Question

A rectangular plate has a length of $$(21.3 \pm 0.2) \mathrm{cm}$$ and a width of $$(9.8 \pm 0.1) \mathrm{cm}$$. Calculate the area of the plate, including its uncertainty.

Answer

**step1** Understanding the nominal dimensions

The given length of the rectangular plate is $$21.3 \mathrm{cm}$$ and the given width is $$9.8 \mathrm{cm}$$. These values represent the central or nominal measurements of the plate's dimensions.
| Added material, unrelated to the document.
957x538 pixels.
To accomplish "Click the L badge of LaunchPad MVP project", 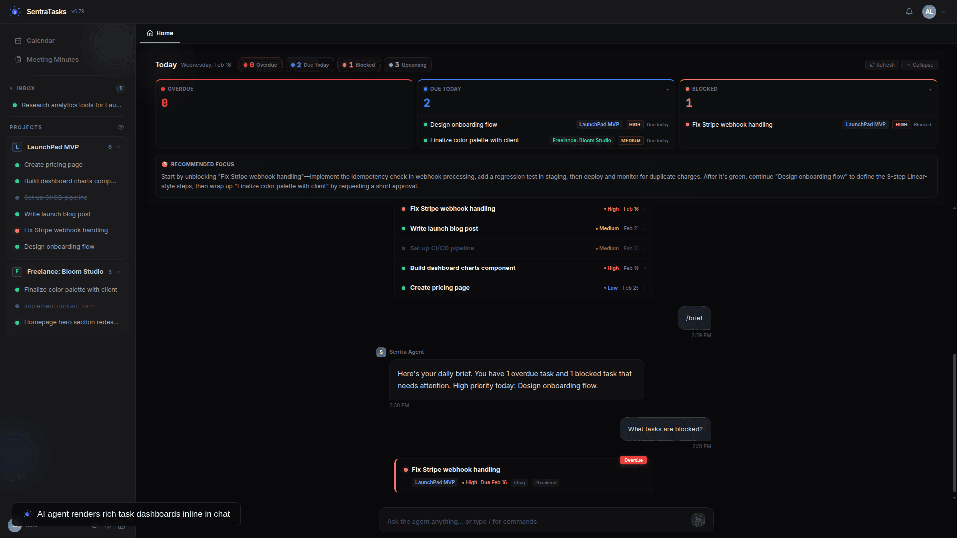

**step2** Calculating the nominal area

To find the nominal area of the rectangular plate, we multiply its nominal length by its nominal width.
Nominal Area = Nominal Length $$\times$$ Nominal Width
Nominal Area = $$21.3 \mathrm{cm} \times 9.8 \mathrm{cm}$$
Nominal Area = $$208.74 \mathrm{cm^2}$$

**step3** Determining the maximum and minimum dimensions

The uncertainty values ($$\pm 0.2 \mathrm{cm}$$ for length and $$\pm 0.1 \mathrm{cm}$$ for width) indicate the possible range for the actual dimensions. We calculate the maximum and minimum possible values for the length and width.
Maximum Length = Nominal Length + Uncertainty in Length = $$21.3 \mathrm{cm} + 0.2 \mathrm{cm} = 21.5 \mathrm{cm}$$
Minimum Length = Nominal Length - Uncertainty in Length = $$21.3 \mathrm{cm} - 0.2 \mathrm{cm} = 21.1 \mathrm{cm}$$
Maximum Width = Nominal Width + Uncertainty in Width = $$9.8 \mathrm{cm} + 0.1 \mathrm{cm} = 9.9 \mathrm{cm}$$
Minimum Width = Nominal Width - Uncertainty in Width = $$9.8 \mathrm{cm} - 0.1 \mathrm{cm} = 9.7 \mathrm{cm}$$

**step4** Calculating the maximum possible area

The maximum possible area occurs when both the length and width are at their maximum values.
Maximum Area = Maximum Length $$\times$$ Maximum Width
Maximum Area = $$21.5 \mathrm{cm} \times 9.9 \mathrm{cm}$$
Maximum Area = $$212.85 \mathrm{cm^2}$$

**step5** Calculating the minimum possible area

The minimum possible area occurs when both the length and width are at their minimum values.
Minimum Area = Minimum Length $$\times$$ Minimum Width
Minimum Area = $$21.1 \mathrm{cm} \times 9.7 \mathrm{cm}$$
Minimum Area = $$204.67 \mathrm{cm^2}$$

**step6** Calculating the total range of possible areas

The total range of possible areas is the difference between the maximum possible area and the minimum possible area.
Range of Area = Maximum Area - Minimum Area
Range of Area = $$212.85 \mathrm{cm^2} - 204.67 \mathrm{cm^2}$$
Range of Area = $$8.18 \mathrm{cm^2}$$

**step7** Calculating the uncertainty in the area

The uncertainty in the area ($$\Delta A$$) is typically determined as half of the total range of possible areas.
Uncertainty in Area ($$\Delta A$$) = Range of Area $$\div 2$$
$$\Delta A = 8.18 \mathrm{cm^2} \div 2$$
$$\Delta A = 4.09 \mathrm{cm^2}$$
For presenting uncertainties, it is standard practice to round the uncertainty to one significant figure. Therefore, $$4.09 \mathrm{cm^2}$$ is rounded to $$4 \mathrm{cm^2}$$.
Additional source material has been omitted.